- [HOW TO COMPLETE THIS TASK]: Within the data that follows, how many lines contain the word "computer"? Reply with only the number.

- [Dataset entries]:
◆ ◆ ◆ ◆ ◆ ◆ ◆

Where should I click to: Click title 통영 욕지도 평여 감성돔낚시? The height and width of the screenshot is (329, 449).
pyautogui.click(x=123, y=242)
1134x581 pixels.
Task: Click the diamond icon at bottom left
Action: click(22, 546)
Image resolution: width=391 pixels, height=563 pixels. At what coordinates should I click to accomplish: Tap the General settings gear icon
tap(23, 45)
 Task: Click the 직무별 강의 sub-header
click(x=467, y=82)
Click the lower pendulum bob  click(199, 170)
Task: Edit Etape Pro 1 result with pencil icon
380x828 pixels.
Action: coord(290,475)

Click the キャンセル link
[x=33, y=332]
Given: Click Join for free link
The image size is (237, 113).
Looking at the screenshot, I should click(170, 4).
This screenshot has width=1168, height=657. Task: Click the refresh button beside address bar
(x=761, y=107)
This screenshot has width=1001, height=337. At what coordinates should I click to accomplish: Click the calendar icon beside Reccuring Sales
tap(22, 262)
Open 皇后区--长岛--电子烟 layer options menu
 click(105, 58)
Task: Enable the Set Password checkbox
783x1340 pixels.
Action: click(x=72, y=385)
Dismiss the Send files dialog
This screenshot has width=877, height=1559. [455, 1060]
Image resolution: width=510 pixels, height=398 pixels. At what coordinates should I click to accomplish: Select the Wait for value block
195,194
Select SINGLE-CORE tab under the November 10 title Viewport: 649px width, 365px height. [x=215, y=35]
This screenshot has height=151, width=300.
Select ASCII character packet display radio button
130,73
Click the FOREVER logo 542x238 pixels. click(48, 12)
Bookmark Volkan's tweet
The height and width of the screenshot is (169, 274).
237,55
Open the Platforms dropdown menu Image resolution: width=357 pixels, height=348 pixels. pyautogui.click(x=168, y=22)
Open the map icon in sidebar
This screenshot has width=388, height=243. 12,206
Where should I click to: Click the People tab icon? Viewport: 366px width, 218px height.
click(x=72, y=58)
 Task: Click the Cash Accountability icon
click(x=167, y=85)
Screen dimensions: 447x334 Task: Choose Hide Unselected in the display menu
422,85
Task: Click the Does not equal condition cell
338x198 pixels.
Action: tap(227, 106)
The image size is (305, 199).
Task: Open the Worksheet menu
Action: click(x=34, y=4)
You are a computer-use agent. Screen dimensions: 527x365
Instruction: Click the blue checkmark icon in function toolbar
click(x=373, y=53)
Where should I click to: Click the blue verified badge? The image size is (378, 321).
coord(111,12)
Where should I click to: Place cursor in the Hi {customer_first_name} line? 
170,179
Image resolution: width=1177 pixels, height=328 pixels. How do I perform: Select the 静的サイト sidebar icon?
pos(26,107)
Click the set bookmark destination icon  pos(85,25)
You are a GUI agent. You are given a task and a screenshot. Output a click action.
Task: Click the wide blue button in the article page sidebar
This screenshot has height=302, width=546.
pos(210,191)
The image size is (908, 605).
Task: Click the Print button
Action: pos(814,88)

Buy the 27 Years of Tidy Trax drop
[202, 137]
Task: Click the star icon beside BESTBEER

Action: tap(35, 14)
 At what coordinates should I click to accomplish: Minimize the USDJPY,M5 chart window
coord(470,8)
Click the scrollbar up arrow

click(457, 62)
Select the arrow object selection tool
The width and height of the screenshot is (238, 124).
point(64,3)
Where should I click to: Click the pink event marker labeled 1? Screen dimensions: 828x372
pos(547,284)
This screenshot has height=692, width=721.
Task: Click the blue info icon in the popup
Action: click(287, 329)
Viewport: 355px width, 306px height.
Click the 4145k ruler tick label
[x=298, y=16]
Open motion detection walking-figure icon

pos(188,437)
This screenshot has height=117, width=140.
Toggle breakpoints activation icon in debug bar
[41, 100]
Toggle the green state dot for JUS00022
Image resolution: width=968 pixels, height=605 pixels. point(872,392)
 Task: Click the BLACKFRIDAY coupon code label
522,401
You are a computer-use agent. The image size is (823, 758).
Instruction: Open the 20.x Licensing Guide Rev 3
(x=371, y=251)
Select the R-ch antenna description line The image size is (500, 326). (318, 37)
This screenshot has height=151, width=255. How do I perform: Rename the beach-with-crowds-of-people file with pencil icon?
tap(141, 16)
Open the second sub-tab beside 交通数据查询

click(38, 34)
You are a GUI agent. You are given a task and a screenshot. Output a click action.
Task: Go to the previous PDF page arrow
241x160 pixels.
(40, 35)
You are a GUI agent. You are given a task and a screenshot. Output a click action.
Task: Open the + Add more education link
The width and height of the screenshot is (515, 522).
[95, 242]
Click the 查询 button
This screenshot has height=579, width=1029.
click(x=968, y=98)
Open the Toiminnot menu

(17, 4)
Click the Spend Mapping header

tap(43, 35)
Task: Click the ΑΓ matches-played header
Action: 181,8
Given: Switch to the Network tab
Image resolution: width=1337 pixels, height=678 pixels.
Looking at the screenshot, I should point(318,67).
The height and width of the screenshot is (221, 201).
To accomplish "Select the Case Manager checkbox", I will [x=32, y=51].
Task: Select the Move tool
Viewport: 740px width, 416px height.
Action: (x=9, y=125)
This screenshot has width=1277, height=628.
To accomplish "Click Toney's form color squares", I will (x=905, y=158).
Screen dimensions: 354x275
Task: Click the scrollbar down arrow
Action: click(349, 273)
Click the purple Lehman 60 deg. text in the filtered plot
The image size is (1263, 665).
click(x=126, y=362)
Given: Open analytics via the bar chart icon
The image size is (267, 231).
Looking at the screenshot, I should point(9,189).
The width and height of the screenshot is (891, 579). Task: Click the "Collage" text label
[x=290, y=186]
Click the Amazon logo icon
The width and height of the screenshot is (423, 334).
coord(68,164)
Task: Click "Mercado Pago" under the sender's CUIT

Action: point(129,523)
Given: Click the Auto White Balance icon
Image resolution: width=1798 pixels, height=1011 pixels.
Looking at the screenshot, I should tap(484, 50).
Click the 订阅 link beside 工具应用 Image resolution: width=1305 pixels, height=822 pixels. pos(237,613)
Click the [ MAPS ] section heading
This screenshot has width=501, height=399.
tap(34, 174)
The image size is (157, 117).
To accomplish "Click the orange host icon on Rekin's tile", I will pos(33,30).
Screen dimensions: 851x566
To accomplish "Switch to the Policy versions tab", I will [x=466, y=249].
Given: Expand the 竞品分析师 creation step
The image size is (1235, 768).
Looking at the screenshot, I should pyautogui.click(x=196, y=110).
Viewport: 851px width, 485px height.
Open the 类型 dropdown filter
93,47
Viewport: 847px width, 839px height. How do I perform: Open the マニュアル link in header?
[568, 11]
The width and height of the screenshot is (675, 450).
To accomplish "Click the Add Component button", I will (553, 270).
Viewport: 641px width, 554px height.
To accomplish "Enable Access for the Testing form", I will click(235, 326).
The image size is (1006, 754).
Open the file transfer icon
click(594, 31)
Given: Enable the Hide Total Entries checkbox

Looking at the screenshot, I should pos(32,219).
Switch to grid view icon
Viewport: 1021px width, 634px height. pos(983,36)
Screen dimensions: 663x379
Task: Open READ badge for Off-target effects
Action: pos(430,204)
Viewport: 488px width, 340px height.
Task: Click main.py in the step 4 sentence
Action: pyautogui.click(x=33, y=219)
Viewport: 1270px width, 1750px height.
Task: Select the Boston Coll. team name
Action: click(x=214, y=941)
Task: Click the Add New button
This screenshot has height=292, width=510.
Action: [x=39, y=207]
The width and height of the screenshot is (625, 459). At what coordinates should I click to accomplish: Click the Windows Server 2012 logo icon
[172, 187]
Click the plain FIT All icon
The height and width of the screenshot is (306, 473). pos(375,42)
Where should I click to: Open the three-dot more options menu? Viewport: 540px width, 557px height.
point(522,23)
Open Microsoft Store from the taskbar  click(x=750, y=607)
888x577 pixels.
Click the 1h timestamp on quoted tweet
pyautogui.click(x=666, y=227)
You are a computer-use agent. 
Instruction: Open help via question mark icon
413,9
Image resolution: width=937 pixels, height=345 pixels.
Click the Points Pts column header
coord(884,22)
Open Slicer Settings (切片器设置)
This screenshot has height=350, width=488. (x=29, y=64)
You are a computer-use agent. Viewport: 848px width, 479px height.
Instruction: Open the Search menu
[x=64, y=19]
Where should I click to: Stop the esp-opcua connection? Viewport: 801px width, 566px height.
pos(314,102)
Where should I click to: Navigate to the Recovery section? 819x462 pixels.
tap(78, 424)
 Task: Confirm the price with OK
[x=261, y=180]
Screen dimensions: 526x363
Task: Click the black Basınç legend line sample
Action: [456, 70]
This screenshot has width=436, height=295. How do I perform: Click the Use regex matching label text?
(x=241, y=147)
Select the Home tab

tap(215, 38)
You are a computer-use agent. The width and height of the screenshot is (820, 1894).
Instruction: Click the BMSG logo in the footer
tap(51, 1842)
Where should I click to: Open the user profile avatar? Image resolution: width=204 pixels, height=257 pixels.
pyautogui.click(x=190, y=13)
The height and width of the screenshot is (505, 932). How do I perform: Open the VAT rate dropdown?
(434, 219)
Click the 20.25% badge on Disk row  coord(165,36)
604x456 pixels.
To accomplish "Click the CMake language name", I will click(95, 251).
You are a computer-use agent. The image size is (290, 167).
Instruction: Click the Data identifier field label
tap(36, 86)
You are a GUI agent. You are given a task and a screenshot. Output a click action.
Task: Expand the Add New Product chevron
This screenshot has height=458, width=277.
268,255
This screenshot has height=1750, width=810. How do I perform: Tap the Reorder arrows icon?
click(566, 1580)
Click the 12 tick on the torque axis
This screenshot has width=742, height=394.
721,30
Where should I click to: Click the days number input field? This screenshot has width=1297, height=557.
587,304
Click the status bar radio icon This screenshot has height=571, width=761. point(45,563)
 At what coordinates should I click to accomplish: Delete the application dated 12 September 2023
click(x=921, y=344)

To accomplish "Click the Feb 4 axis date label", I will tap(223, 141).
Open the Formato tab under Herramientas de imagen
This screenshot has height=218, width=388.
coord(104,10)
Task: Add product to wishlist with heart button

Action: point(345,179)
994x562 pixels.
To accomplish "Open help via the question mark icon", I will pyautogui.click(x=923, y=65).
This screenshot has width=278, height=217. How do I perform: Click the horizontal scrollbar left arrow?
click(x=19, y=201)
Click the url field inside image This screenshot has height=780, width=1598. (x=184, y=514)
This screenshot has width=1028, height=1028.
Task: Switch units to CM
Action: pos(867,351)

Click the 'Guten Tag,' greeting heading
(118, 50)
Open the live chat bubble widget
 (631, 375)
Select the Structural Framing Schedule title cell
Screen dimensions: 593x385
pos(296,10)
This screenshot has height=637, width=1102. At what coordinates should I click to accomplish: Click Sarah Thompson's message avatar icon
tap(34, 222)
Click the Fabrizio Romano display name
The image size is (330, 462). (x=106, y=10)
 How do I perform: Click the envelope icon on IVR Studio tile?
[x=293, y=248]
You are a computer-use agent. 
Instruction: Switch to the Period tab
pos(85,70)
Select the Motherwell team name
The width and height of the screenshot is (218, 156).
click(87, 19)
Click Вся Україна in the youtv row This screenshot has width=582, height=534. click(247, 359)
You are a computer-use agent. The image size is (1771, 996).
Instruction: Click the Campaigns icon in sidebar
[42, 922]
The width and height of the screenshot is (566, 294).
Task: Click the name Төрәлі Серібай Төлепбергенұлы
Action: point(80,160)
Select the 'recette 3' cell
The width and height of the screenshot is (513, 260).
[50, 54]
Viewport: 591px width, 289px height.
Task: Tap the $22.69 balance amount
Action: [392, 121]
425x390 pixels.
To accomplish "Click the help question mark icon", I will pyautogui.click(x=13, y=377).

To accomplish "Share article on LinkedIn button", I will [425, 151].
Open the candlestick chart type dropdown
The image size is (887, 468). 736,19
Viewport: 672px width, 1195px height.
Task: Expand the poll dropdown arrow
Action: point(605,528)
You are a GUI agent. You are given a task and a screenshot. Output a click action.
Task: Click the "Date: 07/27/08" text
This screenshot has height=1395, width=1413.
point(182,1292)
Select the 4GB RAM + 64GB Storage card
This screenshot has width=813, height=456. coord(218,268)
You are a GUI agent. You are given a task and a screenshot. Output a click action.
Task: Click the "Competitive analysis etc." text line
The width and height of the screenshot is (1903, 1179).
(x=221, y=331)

◆ ◆ ◆ ◆ ◆ ◆ ◆

- [YOUR SOLUTION]: 8